礼拝説教

2009年6月21日

「父の思い、息子の思い」
 II サムエル15:1-12

 今日は「父の日」です。お父さんが健在の方は、この機会に、ぜひ感謝の気持ちを表わせるといですね。残念ながらお父さんのおられない方は、お父さんを偲び、神様に感謝してください。また今日は、お父さんと自分との関係を振り返る良い時でもあります。今朝は、ダビデと愛する息子アブシャロムとの関係を見て行きたいと思います。

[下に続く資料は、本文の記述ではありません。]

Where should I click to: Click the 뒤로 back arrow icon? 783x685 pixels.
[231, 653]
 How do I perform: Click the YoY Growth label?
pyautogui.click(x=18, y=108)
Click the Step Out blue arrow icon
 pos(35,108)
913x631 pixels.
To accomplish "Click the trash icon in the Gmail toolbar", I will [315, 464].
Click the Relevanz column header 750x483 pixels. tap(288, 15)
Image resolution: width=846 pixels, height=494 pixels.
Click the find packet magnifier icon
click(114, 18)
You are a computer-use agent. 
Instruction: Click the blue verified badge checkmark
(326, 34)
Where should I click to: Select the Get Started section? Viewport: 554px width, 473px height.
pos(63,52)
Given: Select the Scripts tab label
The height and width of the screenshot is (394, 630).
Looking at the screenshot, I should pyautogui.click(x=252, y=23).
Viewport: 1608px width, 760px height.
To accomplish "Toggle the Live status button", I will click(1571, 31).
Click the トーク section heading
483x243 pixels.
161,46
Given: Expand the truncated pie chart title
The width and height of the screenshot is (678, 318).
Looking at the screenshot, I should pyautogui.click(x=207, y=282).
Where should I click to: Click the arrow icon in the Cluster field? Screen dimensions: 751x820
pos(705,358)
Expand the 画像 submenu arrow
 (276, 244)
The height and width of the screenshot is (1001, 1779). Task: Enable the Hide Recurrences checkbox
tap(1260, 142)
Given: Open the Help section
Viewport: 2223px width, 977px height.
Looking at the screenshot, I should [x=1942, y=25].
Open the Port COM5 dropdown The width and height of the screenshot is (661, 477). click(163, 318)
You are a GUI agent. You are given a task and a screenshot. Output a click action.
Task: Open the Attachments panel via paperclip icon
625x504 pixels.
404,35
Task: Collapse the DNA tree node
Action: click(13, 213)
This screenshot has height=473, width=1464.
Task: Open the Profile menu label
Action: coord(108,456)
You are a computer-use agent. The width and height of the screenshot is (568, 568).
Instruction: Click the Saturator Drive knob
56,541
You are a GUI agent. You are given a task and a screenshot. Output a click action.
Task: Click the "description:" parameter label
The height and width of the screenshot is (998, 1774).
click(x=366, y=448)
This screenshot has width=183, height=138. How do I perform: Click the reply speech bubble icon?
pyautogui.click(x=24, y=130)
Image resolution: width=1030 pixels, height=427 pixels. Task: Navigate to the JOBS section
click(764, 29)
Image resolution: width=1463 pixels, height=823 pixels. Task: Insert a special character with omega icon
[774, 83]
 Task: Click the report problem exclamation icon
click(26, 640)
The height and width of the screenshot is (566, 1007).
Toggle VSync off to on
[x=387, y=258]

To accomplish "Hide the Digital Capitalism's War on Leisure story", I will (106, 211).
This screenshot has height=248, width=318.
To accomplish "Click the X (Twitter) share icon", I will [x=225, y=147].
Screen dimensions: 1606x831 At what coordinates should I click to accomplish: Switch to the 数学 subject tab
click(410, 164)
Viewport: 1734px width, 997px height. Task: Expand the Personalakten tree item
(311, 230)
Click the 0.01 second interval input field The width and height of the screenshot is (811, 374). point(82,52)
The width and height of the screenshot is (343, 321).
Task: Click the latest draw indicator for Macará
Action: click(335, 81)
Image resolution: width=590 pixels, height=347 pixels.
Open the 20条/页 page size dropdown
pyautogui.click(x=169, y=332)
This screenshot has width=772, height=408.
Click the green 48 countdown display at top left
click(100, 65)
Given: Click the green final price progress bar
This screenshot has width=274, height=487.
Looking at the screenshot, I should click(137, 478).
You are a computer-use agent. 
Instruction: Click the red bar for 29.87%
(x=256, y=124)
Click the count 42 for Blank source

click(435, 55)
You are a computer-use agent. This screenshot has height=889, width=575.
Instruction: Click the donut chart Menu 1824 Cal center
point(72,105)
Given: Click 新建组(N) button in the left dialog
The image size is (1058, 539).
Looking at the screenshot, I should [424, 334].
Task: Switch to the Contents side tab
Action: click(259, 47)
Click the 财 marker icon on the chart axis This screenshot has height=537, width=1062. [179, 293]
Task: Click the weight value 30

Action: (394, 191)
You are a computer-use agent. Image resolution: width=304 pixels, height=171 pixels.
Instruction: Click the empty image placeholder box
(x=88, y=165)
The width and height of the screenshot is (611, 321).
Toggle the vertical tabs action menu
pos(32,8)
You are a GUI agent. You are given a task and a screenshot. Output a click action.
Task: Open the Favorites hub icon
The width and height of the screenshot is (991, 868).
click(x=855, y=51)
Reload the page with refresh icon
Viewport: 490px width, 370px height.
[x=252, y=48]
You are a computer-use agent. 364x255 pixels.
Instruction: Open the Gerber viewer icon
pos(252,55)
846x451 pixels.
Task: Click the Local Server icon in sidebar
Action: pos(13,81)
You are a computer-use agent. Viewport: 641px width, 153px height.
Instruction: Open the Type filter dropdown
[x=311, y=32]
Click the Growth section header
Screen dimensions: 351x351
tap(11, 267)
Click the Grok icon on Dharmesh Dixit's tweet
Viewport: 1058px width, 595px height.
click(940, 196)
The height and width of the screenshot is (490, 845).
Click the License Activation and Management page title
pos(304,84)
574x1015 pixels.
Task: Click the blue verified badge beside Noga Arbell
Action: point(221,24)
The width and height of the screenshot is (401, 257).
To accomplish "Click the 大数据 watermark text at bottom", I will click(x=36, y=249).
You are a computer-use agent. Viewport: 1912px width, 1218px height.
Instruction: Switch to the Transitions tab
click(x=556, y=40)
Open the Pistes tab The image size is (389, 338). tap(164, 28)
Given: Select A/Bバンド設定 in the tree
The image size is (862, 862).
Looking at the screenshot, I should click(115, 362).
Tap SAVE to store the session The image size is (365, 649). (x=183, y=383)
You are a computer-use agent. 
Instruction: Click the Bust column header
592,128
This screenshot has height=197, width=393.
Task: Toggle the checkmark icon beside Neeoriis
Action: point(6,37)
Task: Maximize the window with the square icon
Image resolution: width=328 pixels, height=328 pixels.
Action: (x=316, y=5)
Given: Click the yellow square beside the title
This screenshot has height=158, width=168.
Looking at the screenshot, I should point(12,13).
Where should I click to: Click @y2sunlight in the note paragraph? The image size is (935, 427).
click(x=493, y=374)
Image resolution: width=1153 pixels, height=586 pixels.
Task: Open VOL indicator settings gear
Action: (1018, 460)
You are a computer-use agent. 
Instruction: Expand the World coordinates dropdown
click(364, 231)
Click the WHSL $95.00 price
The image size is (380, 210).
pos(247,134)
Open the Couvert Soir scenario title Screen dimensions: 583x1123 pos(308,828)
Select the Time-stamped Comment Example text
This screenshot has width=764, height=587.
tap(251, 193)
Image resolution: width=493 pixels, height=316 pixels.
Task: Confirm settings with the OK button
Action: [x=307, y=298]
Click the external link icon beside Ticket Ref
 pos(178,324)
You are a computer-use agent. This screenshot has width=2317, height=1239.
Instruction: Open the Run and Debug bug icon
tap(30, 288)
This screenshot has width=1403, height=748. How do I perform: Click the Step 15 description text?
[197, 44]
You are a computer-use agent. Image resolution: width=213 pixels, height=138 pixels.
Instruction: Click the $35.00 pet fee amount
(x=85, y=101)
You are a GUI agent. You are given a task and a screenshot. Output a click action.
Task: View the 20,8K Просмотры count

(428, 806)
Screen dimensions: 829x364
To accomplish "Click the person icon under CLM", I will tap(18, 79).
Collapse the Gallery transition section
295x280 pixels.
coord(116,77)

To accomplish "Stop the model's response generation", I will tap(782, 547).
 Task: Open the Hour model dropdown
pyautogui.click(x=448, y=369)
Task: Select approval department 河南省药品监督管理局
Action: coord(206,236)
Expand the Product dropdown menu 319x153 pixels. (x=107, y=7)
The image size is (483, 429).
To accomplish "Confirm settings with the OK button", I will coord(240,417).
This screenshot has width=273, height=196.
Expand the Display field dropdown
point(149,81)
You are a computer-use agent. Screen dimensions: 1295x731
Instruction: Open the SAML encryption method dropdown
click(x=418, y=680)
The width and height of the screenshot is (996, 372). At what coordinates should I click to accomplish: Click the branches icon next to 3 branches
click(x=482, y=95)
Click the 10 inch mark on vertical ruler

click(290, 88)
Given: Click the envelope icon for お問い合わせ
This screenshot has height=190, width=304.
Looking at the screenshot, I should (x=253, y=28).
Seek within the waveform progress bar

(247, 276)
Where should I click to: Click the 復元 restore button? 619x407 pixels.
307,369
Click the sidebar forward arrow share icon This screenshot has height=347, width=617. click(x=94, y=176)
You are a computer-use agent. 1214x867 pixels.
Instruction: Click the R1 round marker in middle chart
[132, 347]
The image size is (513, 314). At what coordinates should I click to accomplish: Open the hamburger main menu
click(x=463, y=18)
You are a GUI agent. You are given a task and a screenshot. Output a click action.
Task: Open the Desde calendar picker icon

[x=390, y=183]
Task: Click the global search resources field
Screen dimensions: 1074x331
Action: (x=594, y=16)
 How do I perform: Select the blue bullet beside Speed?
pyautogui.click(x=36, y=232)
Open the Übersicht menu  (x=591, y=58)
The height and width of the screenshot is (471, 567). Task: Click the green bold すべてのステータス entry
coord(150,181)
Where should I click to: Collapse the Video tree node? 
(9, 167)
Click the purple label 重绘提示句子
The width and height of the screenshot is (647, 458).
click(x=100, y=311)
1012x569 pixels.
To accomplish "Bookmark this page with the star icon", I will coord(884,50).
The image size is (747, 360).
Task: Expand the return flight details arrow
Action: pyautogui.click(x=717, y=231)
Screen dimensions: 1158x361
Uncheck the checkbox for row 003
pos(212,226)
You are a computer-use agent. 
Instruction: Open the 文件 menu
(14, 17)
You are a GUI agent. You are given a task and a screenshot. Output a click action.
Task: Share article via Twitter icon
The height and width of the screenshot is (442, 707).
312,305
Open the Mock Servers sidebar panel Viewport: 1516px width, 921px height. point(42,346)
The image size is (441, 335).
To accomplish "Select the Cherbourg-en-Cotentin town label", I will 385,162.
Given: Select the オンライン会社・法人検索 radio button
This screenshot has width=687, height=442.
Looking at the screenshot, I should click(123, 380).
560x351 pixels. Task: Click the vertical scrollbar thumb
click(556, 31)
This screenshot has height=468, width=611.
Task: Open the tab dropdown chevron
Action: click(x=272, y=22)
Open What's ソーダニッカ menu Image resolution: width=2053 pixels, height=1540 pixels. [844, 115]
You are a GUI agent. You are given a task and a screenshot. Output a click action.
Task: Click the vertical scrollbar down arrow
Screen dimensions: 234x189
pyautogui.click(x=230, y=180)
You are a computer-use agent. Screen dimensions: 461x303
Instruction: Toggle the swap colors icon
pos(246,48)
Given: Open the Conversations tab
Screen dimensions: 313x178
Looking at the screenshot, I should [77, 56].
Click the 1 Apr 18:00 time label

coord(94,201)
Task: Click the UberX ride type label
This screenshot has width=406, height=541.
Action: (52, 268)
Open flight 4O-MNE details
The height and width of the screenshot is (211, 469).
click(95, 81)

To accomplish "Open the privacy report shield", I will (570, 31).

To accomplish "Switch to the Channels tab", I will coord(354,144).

 I. ダビデは息子の罪に対して正しい罰を与えなかった。
 ダビデ王には多くの妻たちから王子たちが生まれました。長男はアムノン、次男はキルアブ、三男はアブシャロムなど、六男までそれぞれ母親が違っていました(II
サム3:2-5)。長男のアムノンがアブシャロムの美しい妹タマルをだまして辱めたので、その復讐としてアブシャロムは、機会を捕らえてアムノンを殺してしまいました。ダビデはアムノンが犯した罪に対して、激しく怒りました(13:21)。一方アブシャロムがアムノンを殺した時は、ダビデはいつまでもアムノンの死を嘆き悲しみました(13:37)。しかし、共通していることは、ダビデがアムノンをもアブシャロムをも厳しく叱り、かつ正しい罰を与えなかったことです。恐らくかつて自分がウリヤの妻バテシェバと姦淫し、夫ウリヤを戦場で殺させた罪があったからでしょう。もしアムノンを正しく罰していたならば、そしてタマルを懇ろに扱っていたならば、アブシャロムの復讐はなかったかも知れません。また、罪を犯したアブシャロムに対しても、ただ遠ざけているだけでなく(13:38-39)、きびしく罰すると同時に親子の修復を図るべきだったでしょう。アブシャロムは、自分の犯した罪から何の教訓も学びませんでした。これが将来の反乱につながったと考えられます。

 II. ダビデの息子への愛は中途半端であった。
 アブシャロムは、ゲシュルに逃げて3年間は当然としても、エルサレムに戻ることを許されてからの2年間も、ダビデの顔を見ることが許されませんでした(14:24)。二人の間を取り持ったヨアブの努力も、十分な効果がありませんでした(14:1-23)。どうしても父に会って赦しを請いたかったのでしょうか(14:32)、アブシャロムは奇策によってヨアブを動かし、父ダビデに会うことができました。「アブシャロムは王のところに来て、王の前で地にひれ伏して礼をした。王はアブシャロムに口づけした。」(14:33)しかし、王とアブシャロムの間の関係は十分に修復されなかったようです。少なくともアブシャロムは、王から愛されているという実感はなかったようです。一方ダビデは息子を愛していたと思われます。それは、ダビデに反乱を起こし、やがてヨアブによって殺されてしまったアブシャロムを、父ダビデがいたく嘆き悲しんだ様子からも汲み取れます(18:33)。でも遅すぎました。ダビデは、アブシャロムにもっと前から愛を伝え、彼を正しく、時には厳しく育てるべきでした。そうすれば、彼は、父親を心から尊敬し、従って行けたのではないでしょうか。父を裏切ることがどんなに悪いことかを学んだはずです。